_Work required_.
Rewrite the material below so that each instance of "computer-use agent" becomes "desktop automation agent", with all other text left intact.

_Given entries_.
──────────────────────────────

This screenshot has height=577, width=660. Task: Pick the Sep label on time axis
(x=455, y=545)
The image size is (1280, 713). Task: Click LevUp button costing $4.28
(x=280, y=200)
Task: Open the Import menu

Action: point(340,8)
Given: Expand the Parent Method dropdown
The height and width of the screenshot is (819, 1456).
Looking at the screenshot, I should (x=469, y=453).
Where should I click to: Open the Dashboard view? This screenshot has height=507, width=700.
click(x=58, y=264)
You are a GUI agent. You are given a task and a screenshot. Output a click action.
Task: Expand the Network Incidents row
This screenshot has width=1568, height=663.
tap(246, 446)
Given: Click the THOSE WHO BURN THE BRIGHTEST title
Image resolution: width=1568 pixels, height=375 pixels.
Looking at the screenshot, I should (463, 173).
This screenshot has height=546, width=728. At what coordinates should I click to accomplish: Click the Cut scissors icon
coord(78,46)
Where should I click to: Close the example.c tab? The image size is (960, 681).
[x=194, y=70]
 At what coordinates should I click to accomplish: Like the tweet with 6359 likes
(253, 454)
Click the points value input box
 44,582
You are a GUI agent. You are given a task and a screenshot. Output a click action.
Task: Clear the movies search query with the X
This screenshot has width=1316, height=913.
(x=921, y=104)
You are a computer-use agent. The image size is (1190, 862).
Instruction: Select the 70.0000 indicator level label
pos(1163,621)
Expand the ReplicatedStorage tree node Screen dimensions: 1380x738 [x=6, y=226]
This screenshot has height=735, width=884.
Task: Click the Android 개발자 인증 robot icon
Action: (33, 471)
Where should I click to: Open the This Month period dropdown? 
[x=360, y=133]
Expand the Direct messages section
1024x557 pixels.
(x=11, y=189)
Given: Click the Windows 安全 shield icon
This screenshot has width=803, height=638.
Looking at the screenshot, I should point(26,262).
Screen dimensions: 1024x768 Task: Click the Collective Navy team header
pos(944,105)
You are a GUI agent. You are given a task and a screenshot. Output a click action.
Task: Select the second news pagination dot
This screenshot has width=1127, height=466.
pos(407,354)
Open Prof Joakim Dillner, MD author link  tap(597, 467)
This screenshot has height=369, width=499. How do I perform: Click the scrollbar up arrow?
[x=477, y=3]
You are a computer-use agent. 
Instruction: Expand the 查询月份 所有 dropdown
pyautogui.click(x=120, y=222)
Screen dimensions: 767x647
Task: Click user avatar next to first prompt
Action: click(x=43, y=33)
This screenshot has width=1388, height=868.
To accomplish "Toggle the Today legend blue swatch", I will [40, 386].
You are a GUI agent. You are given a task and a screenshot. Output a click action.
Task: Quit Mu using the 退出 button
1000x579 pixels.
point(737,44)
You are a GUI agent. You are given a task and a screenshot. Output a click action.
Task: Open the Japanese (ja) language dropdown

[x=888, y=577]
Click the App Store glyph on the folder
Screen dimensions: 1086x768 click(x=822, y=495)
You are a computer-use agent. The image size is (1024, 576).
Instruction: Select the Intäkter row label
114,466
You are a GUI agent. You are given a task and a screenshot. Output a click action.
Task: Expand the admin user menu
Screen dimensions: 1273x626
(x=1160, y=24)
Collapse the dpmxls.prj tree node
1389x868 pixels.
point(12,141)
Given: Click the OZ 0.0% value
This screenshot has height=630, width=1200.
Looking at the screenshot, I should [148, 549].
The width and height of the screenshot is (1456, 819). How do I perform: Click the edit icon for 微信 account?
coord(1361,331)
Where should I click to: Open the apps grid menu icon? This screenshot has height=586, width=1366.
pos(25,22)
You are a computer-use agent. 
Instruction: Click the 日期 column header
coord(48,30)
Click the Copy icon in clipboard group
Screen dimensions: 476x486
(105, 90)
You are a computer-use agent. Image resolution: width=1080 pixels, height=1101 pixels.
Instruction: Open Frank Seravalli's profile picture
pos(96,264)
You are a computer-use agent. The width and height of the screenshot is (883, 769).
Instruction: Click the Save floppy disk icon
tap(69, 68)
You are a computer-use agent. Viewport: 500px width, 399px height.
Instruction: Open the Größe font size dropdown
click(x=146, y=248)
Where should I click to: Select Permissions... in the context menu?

──────────────────────────────

_Result of the exercise_.
This screenshot has height=577, width=660. Task: Pick the Sep label on time axis
(x=455, y=545)
The image size is (1280, 713). Task: Click LevUp button costing $4.28
(x=280, y=200)
Task: Open the Import menu

Action: point(340,8)
Given: Expand the Parent Method dropdown
The height and width of the screenshot is (819, 1456).
Looking at the screenshot, I should (x=469, y=453).
Where should I click to: Open the Dashboard view? This screenshot has height=507, width=700.
click(x=58, y=264)
You are a GUI agent. You are given a task and a screenshot. Output a click action.
Task: Expand the Network Incidents row
This screenshot has width=1568, height=663.
tap(246, 446)
Given: Click the THOSE WHO BURN THE BRIGHTEST title
Image resolution: width=1568 pixels, height=375 pixels.
Looking at the screenshot, I should (463, 173).
This screenshot has height=546, width=728. At what coordinates should I click to accomplish: Click the Cut scissors icon
coord(78,46)
Where should I click to: Close the example.c tab? The image size is (960, 681).
[x=194, y=70]
 At what coordinates should I click to accomplish: Like the tweet with 6359 likes
(253, 454)
Click the points value input box
 44,582
You are a GUI agent. You are given a task and a screenshot. Output a click action.
Task: Clear the movies search query with the X
This screenshot has width=1316, height=913.
(x=921, y=104)
You are a desktop automation agent. The image size is (1190, 862).
Instruction: Select the 70.0000 indicator level label
pos(1163,621)
Expand the ReplicatedStorage tree node Screen dimensions: 1380x738 [x=6, y=226]
This screenshot has height=735, width=884.
Task: Click the Android 개발자 인증 robot icon
Action: (33, 471)
Where should I click to: Open the This Month period dropdown? 
[x=360, y=133]
Expand the Direct messages section
1024x557 pixels.
(x=11, y=189)
Given: Click the Windows 安全 shield icon
This screenshot has width=803, height=638.
Looking at the screenshot, I should point(26,262).
Screen dimensions: 1024x768 Task: Click the Collective Navy team header
pos(944,105)
You are a GUI agent. You are given a task and a screenshot. Output a click action.
Task: Select the second news pagination dot
This screenshot has width=1127, height=466.
pos(407,354)
Open Prof Joakim Dillner, MD author link  tap(597, 467)
This screenshot has height=369, width=499. How do I perform: Click the scrollbar up arrow?
[x=477, y=3]
You are a desktop automation agent. 
Instruction: Expand the 查询月份 所有 dropdown
pyautogui.click(x=120, y=222)
Screen dimensions: 767x647
Task: Click user avatar next to first prompt
Action: click(x=43, y=33)
This screenshot has width=1388, height=868.
To accomplish "Toggle the Today legend blue swatch", I will [40, 386].
You are a GUI agent. You are given a task and a screenshot. Output a click action.
Task: Quit Mu using the 退出 button
1000x579 pixels.
point(737,44)
You are a GUI agent. You are given a task and a screenshot. Output a click action.
Task: Open the Japanese (ja) language dropdown

[x=888, y=577]
Click the App Store glyph on the folder
Screen dimensions: 1086x768 click(x=822, y=495)
You are a desktop automation agent. The image size is (1024, 576).
Instruction: Select the Intäkter row label
114,466
You are a GUI agent. You are given a task and a screenshot. Output a click action.
Task: Expand the admin user menu
Screen dimensions: 1273x626
(x=1160, y=24)
Collapse the dpmxls.prj tree node
1389x868 pixels.
point(12,141)
Given: Click the OZ 0.0% value
This screenshot has height=630, width=1200.
Looking at the screenshot, I should [148, 549].
The width and height of the screenshot is (1456, 819). How do I perform: Click the edit icon for 微信 account?
coord(1361,331)
Where should I click to: Open the apps grid menu icon? This screenshot has height=586, width=1366.
pos(25,22)
You are a desktop automation agent. 
Instruction: Click the 日期 column header
coord(48,30)
Click the Copy icon in clipboard group
Screen dimensions: 476x486
(105, 90)
You are a desktop automation agent. Image resolution: width=1080 pixels, height=1101 pixels.
Instruction: Open Frank Seravalli's profile picture
pos(96,264)
You are a desktop automation agent. The width and height of the screenshot is (883, 769).
Instruction: Click the Save floppy disk icon
tap(69, 68)
You are a desktop automation agent. Viewport: 500px width, 399px height.
Instruction: Open the Größe font size dropdown
click(x=146, y=248)
Where should I click to: Select Permissions... in the context menu?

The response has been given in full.